Hebrews 3:7-19 A Case Of Covenantal Rebellion.

Again, in this second section of the Historical Prologue, as in the first, our author introduces the second section of the covenant Lawsuit-The Introductory Statement Of The Case. Psalm 95:7-11 recites the history of the LORD building His house, and providing rest to His people. The case which is spelled out in verses 7-11, also serves as a warning to all. There were those who did not enter the LORD’s rest because they did not believe the word of God, but instead they hardened their hearts, “departing from the living God” (v. 12). The LORD is more than an opinion that some have, He is living. Some turned to dumb dead idols, but the LORD of the covenant is the living God. The very same God spoke to our author’s audience and continues to speak to us-every day, including today.

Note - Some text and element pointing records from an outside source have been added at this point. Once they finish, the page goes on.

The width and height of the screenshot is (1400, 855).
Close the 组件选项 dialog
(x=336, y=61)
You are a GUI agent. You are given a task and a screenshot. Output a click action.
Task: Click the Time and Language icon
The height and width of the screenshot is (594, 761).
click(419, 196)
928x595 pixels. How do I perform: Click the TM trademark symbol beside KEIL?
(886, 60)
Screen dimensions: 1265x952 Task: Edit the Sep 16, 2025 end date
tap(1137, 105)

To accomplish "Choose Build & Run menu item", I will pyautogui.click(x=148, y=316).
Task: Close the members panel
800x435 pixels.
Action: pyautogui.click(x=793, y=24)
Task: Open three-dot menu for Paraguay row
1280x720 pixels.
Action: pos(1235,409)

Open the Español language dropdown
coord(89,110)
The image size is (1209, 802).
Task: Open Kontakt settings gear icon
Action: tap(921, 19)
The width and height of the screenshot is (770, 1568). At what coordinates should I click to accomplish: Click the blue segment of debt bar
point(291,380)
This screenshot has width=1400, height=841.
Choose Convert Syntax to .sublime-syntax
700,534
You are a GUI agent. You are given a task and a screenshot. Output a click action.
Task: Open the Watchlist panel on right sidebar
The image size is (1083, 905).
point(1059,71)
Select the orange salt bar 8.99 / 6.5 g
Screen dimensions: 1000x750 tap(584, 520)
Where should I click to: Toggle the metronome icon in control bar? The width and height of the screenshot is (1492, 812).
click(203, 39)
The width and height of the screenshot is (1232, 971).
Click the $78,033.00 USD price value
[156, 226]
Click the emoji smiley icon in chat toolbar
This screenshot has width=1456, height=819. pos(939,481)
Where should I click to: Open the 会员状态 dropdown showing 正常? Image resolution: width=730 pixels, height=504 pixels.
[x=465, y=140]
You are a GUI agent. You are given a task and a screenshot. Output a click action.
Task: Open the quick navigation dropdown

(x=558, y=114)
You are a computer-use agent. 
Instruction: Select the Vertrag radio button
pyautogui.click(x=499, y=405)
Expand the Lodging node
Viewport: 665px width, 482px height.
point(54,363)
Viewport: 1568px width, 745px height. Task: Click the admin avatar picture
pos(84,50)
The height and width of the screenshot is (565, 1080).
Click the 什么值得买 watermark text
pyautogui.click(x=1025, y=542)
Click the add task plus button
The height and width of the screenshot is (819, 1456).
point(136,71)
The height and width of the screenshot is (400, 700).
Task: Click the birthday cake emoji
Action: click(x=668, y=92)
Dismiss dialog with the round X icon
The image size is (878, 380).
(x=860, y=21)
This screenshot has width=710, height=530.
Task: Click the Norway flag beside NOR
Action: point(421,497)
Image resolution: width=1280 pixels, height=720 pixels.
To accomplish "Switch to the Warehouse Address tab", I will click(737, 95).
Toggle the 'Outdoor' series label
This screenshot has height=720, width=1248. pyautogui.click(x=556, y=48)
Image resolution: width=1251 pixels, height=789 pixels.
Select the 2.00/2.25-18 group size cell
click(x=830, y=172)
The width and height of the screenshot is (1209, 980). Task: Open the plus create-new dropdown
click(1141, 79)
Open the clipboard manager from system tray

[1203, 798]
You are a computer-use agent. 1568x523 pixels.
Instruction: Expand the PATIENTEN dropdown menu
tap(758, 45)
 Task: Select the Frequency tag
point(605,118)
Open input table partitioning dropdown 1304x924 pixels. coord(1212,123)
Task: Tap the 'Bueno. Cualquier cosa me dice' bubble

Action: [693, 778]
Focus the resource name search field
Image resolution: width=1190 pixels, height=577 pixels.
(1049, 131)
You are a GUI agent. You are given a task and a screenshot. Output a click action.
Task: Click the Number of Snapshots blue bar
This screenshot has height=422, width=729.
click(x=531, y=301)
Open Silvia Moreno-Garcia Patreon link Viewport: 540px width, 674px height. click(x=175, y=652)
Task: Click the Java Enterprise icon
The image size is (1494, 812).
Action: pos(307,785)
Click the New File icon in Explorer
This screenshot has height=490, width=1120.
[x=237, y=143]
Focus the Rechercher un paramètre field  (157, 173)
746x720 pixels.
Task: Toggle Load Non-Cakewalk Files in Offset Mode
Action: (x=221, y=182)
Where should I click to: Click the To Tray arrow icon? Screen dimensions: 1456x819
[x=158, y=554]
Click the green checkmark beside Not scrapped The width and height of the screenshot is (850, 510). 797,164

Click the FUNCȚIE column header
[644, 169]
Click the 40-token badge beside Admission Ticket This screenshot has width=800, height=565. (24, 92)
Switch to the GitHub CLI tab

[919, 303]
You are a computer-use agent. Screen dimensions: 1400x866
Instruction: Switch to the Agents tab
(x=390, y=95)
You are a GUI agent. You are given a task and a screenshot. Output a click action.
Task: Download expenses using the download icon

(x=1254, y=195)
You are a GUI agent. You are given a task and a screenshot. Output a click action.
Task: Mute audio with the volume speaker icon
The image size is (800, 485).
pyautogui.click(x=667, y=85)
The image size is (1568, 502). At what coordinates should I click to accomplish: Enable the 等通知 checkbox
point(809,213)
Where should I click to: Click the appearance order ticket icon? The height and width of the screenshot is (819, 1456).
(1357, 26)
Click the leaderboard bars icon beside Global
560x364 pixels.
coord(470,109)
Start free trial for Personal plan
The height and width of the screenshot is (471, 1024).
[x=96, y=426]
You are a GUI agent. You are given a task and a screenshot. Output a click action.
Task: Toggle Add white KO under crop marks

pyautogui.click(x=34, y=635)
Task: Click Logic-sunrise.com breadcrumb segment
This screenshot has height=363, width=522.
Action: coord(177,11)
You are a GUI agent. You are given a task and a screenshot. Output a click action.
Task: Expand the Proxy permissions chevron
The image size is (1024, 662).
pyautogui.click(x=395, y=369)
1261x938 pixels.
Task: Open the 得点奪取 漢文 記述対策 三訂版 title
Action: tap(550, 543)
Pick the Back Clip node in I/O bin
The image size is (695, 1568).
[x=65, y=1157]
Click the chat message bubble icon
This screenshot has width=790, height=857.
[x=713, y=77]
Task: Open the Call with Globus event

It is the deceitfulness of sin that some are able to deceive themselves into thinking that they are safe, while they have an evil heart of unbelief (v. 13). Again it comes as also a warning to all who seek this rest that we would examine ourselves and “exhort one another daily, while it is called ‘Today’.” Again, perseverance is a sign of God’s preserving His own, and it is a confirmation that gives one confidence in being made a partaker of the Messiah, of Christ (v. 14). The specific charge which our author brings forward in his case is rebellion-one that stretches all the way back to the rebellion in the wilderness (v. 15). This is a rebellion against God’s Son, the Messiah, the one through whom this rest has always been promised. The LORD delivered a people from Egypt and promised them a place of rest.

Those who rebelled showed their rebelling by refusing the rest of which the LORD of the covenant had promised (v. 16). We should not forget that the next generation that were allowed to enter that rest under Joshua’s leadership, had to be circumcised. So those who rebelled even rebelled against the external sign of the covenant which the LORD had commanded. So even though it is possible to have the external sign, whether of circumcision in the old, or baptism in the new, to sin against the command to administer the sign is another sign of this rebellion. This is something which those who refuse baptism to infants and confine it to adults, need to think about. For forty years they rebelled, and as a result their “corpses fell in the wilderness” (v. 17).

After looking at Psalm 95, the author of this letter here gives a brief running commentary on Numbers 14, and also Deuteronomy. He studiously follows the practice of appealing to two or three witnesses to make his point. In Numbers 12 Moses had to contend with a rebellion of Aaron and Miriam, and it is in this context that the LORD said to them that Moses was faithful in all His house (v. 7). Then in chapter 13 the spies are sent into the promised land, but only Joshua and Caleb come back believing the promise by faith. Then in chapter 14 we have the rebellion. At verse 2, in their complaint to Moses and Aaron, they actually wish that they had either died in Egypt or the wilderness. They rejected the LORD, not believing his word, even though many signs had been performed (v. 11), as with the apostolic witness (2:4).

Other than Joshua and Caleb, and the next generation with them, the rest were forbidden from entering the promised land, getting their wish to die in the wilderness (v. 30 Cf. Dt. 1:35-38). Our author at verse 17 echoes the anger the LORD had for that generation, as recorded in Numbers 14:22-23. Again, at verse 18 our author asks who it was that did not obey, which we see at Numbers 14:30. It is important to note the biblical understanding of belief-to believe is to obey. If anyone says they believe but they do not obey, then they really don’t believe as they ought (v. 19). They rebelled because they hardened their hearts. It is this kind of unbelief that results in the case which our author brought forward, and it was intended to be directed to apostate Israel who had rejected the Messiah, and a warning to all.